Social intelligence has to do with the ease with which we develop with others and is a form of emotional intelligence that requires a proactive attitude, not simply being carried away by one’s sociability, if at all it has
You may have dealt with a comedian offstage, and it will have struck you that they aren’t joking around every moment of their day. It is logical that they like to rest when they are not acting, and even adopt different attitudes. But this shows that, to some extent, joking is a facet of behavior that needs to be engaged in, and even prepared for.
If you want to be funny at a meeting or at a conference, as well as improvising with memories, jokes and jokes, it is always useful to think ahead.
‘And two boiled eggs’
Regarding situation comedy, Bergson identifies three main resources.
- the repetition, which rests on the fun of insistence or iteration. You will remember the famous cabin scene from A Night at the Opera, which has even become an expression to designate the small places where there is no needle. In this situation, when Groucho is ordering breakfast, Chico’s voice is heard adding to each plate “and two hard-boiled eggs”, a request that Harpo seconded with a horn and that Groucho himself confirmed, so until four times This repetition is laughable, and you may have seen yourself saying “and two hard-boiled eggs” when someone asks you for something.
- the investment, when a situation takes a sudden turn or the roles are unexpectedly reversed. Impersonation is a very recurring form of investment, and again the film by the Marx brothers serves us as a reference. Harpo, Chico and Ricardo, who travel as stowaways on a ship to New York, impersonate three famous aviators and are only discovered when they have to deliver their speeches to the authorities. The long beards and the uniforms that serve as disguises turn out to be the best comedic contribution to the gag.
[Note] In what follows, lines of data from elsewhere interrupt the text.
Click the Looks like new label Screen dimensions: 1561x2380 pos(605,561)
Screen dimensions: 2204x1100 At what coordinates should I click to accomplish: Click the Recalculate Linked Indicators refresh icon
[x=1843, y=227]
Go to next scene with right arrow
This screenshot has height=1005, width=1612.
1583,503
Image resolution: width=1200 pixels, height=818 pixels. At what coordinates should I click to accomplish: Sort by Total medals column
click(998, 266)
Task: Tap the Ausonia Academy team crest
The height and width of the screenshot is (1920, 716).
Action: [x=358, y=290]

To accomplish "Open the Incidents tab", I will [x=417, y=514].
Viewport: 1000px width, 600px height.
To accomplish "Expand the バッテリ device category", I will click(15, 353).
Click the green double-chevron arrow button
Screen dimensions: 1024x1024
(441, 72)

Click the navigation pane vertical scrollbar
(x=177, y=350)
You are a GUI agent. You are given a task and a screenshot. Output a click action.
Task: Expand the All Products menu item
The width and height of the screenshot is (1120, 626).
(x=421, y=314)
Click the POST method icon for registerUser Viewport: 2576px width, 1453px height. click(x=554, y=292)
- The series interference, better known as parcels, is when a situation belongs to two different series of events that converge generating the joke. At the beginning of A Night at the Opera (Marx Brothers again!), the millionaire played by the ineffable Margaret Dumond waits impatiently at the table of a luxurious Groucho restaurant, which is already too late. When he asks for his name to be chanted to locate him, it turns out that he’s been having dinner with another young woman for an hour, right at the back table.
Beyond the categories of resources that Bergson formulates for understanding jokes, and given that humor has varied and sophisticated sources, ranging from the harmless to the cruel, I think there are three relevant tips:
- The first, taken from Freud: “Innocent jokes are more valuable than tendentious ones, and those without content more than profound ones”.
- The second, taken from the words that Shakespeare puts in the mouth of the charlatan Polonius a Hamlet: “Since brevity is the soul of ingenuity and prolixity of body and external ornament, I must be very brief.” In a similar vein, there is Baltasar Gracián’s maxim: “What is good, if short, is twice as good”.
- The third, taken from my own experience: to be funny, be kind to others. People who treat their friends or colleagues with tact and kindness are more likely to make people laugh when they deliberately seek it than the least loved. If you have leadership responsibilities, don’t abuse humor, because the risk is that people will laugh at you for being who you are.
A brain activity
Laughter – exercising it or observing it – activates multiple regions of the brain: the motor cortex, which controls the muscles; the frontal lobe, which helps understand context; and the limbic system, which modulates positive emotions. Turning on all these circuits strengthens neural connections and helps a healthy brain coordinate its activity.
These observations have led psychologists, counselors and educators to recommend laughing as a regular exercise, daily, for all its benefits on body and mind. Don’t let him miss situations where he can have fun or joke with others: it’s as healthy as playing sports.
My deep gratitude to the Marx brothers for brightening our existence.